EXTRACTED INFORMATION.

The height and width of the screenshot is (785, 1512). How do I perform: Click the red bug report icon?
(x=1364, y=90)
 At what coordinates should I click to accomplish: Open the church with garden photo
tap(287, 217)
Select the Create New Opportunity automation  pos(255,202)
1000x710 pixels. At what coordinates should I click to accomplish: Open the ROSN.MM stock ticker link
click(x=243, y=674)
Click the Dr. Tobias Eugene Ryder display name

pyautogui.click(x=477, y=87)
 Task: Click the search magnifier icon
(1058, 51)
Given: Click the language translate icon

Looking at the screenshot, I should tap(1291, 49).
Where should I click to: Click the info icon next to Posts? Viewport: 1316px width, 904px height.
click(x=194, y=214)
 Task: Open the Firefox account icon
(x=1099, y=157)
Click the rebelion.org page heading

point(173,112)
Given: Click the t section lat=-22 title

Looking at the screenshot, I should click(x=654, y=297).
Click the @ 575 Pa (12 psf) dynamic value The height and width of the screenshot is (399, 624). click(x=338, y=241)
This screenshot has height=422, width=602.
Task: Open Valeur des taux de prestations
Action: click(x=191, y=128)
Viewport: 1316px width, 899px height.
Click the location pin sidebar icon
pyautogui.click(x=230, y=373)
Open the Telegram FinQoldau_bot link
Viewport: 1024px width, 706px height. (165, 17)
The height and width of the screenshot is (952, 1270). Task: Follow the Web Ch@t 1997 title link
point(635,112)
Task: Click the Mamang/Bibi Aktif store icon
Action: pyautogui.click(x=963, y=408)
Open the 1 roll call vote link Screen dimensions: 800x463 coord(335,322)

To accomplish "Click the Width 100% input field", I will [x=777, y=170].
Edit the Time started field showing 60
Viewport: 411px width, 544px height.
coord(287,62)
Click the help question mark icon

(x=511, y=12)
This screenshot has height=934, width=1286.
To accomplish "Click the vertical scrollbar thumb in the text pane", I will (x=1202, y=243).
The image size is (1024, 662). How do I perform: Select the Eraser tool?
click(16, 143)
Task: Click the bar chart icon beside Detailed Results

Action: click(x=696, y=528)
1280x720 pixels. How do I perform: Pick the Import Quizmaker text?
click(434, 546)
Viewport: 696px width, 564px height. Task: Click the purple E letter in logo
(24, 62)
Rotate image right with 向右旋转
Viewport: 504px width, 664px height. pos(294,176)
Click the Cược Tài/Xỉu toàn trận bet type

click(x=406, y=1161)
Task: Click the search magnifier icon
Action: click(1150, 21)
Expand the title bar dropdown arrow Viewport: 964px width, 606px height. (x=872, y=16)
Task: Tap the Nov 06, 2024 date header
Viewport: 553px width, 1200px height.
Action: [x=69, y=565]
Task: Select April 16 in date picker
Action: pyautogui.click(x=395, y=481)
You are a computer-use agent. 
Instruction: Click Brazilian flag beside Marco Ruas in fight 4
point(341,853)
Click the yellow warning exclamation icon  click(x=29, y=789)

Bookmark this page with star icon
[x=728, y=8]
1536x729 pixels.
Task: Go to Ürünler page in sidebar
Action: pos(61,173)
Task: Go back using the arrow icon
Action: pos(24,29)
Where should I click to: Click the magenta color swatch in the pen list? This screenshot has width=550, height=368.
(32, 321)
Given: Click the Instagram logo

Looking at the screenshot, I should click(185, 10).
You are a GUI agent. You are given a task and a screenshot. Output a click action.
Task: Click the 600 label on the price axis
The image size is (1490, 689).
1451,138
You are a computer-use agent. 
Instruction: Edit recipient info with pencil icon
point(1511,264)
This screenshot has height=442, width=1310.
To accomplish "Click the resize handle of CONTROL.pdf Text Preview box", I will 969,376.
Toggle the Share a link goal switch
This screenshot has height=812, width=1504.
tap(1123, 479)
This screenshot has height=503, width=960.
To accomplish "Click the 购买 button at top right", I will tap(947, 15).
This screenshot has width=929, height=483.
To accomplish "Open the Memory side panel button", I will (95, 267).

BRIEF.
Above this task is a listing. Restate, word for word and with nothing added, the lines from the one with "Toggle the Share a link goal switch" through the one with "This screenshot has width=929, height=483.".

ANSWER FOR THE TASK.
Toggle the Share a link goal switch
This screenshot has height=812, width=1504.
tap(1123, 479)
This screenshot has height=503, width=960.
To accomplish "Click the 购买 button at top right", I will tap(947, 15).
This screenshot has width=929, height=483.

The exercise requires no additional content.